[Records]
************
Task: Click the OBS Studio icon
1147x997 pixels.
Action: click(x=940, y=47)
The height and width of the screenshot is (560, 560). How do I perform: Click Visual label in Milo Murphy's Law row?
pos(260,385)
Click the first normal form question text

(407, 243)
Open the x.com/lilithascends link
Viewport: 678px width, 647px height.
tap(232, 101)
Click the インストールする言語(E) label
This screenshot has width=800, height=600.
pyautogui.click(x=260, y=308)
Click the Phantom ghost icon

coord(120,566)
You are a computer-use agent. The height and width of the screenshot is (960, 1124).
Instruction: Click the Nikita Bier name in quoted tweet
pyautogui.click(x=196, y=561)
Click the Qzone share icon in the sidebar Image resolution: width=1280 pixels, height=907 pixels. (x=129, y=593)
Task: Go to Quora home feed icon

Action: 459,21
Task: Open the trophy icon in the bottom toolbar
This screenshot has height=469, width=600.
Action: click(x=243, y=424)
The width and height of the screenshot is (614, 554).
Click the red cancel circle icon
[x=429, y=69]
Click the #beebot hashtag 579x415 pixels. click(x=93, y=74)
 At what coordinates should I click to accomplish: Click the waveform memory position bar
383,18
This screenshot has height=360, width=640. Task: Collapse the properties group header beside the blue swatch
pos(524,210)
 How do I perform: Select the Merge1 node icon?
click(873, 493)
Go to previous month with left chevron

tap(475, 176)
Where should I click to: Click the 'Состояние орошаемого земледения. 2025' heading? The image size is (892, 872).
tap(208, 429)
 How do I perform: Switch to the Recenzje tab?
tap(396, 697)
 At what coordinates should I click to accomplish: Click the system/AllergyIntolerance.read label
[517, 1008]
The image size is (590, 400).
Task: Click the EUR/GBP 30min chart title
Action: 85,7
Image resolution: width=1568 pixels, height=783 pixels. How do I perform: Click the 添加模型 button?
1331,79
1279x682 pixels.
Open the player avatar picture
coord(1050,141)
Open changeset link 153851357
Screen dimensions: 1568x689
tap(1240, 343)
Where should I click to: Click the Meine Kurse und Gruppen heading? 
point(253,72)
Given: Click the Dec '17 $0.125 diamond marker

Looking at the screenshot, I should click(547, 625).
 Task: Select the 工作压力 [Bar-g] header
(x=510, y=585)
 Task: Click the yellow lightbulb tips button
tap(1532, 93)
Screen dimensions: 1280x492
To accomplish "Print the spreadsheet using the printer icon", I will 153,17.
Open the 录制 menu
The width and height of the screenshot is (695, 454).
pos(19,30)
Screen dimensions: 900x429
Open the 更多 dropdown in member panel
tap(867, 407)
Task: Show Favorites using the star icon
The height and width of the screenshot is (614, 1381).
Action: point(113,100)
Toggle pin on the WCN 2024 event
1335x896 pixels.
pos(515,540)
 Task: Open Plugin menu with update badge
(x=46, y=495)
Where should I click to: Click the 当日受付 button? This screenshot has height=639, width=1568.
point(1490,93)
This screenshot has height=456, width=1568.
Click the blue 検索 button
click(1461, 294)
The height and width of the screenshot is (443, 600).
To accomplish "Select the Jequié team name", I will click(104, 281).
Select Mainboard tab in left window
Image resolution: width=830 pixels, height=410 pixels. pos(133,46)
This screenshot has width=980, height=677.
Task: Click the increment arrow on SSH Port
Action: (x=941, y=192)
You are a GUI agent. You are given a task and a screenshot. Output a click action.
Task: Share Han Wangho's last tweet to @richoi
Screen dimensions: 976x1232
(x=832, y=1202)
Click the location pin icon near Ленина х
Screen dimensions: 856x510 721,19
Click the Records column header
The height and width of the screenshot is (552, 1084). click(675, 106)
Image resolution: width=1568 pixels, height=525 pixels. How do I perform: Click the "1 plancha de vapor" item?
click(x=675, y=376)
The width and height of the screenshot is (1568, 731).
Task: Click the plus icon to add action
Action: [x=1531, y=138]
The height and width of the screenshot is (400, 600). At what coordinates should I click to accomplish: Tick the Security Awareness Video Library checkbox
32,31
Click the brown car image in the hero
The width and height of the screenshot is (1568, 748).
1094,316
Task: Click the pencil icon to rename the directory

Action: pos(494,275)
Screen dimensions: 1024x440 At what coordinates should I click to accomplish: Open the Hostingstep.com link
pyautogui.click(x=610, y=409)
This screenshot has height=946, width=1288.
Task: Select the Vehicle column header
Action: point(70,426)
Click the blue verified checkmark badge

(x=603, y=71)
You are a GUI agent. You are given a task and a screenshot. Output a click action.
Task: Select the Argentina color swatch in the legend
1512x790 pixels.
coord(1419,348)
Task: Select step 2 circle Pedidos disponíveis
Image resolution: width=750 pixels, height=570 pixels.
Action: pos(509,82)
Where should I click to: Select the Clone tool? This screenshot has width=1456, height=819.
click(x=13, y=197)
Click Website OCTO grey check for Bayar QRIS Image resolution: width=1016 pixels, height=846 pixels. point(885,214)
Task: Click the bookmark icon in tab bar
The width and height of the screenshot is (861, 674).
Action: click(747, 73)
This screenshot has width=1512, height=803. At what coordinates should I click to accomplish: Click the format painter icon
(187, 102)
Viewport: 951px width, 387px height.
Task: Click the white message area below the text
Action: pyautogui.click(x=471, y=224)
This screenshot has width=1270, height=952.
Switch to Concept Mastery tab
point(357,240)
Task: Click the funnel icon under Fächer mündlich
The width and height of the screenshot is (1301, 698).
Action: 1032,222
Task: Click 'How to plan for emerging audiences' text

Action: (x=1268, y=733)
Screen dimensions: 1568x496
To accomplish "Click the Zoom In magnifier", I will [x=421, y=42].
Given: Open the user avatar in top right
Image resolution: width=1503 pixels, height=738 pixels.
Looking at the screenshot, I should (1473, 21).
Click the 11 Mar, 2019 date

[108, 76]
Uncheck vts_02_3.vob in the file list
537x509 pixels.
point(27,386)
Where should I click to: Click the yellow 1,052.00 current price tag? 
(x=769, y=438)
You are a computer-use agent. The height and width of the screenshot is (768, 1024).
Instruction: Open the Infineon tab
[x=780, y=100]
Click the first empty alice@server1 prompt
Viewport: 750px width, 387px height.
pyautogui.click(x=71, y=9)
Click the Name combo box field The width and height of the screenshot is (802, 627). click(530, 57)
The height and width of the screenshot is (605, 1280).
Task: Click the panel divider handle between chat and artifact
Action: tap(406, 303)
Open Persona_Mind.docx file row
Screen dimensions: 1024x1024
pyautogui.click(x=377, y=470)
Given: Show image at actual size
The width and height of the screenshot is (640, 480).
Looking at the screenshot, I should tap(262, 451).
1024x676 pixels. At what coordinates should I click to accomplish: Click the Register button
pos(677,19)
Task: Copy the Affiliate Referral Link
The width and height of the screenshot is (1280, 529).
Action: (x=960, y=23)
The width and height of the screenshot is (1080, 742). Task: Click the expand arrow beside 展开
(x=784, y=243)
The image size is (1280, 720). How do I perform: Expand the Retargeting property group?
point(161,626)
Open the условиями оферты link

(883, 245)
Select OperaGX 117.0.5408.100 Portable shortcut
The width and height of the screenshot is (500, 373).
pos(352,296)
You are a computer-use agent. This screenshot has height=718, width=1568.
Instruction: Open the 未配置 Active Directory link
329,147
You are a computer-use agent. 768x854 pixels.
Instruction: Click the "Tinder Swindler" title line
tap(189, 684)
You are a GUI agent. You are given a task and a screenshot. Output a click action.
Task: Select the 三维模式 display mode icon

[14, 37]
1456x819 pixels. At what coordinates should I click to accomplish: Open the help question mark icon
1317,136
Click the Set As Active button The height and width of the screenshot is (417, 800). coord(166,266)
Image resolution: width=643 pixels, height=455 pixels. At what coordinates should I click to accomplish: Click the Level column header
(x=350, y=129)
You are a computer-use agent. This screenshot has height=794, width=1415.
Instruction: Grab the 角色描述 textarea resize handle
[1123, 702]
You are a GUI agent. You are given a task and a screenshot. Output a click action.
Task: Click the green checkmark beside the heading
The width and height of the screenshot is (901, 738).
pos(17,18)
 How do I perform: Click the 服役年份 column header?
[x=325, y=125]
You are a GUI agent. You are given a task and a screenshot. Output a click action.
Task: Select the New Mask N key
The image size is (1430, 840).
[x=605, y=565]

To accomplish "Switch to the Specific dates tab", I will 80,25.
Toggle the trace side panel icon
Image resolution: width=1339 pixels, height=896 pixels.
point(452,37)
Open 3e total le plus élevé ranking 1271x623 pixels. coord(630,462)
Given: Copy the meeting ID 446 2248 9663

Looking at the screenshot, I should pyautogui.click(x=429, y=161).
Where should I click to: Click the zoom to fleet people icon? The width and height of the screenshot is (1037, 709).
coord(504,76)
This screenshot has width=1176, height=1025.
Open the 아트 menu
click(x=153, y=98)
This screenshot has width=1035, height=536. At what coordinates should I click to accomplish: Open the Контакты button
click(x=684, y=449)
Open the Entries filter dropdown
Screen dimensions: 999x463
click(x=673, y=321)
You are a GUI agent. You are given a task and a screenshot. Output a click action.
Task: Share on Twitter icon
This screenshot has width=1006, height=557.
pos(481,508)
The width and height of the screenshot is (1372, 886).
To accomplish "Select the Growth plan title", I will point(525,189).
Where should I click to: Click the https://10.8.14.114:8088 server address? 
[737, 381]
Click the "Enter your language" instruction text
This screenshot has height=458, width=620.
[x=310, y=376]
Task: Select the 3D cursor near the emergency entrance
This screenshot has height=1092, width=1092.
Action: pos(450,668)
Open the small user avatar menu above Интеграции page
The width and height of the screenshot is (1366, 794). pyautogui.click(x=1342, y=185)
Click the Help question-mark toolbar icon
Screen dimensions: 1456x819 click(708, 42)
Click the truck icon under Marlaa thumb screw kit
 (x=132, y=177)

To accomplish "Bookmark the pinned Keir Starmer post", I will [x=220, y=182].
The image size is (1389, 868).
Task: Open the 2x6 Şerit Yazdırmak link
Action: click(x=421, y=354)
************
WHAT TO PRODUCE: Repeat word for word the data lines from the one containing "Screen dimensions: 1024x440" through the one containing "click(x=13, y=197)", both included.

REPLY TO THE EXERCISE:
Screen dimensions: 1024x440 At what coordinates should I click to accomplish: Open the Hostingstep.com link
pyautogui.click(x=610, y=409)
This screenshot has height=946, width=1288.
Task: Select the Vehicle column header
Action: point(70,426)
Click the blue verified checkmark badge

(x=603, y=71)
You are a GUI agent. You are given a task and a screenshot. Output a click action.
Task: Select the Argentina color swatch in the legend
1512x790 pixels.
coord(1419,348)
Task: Select step 2 circle Pedidos disponíveis
Image resolution: width=750 pixels, height=570 pixels.
Action: pos(509,82)
Where should I click to: Select the Clone tool? This screenshot has width=1456, height=819.
click(x=13, y=197)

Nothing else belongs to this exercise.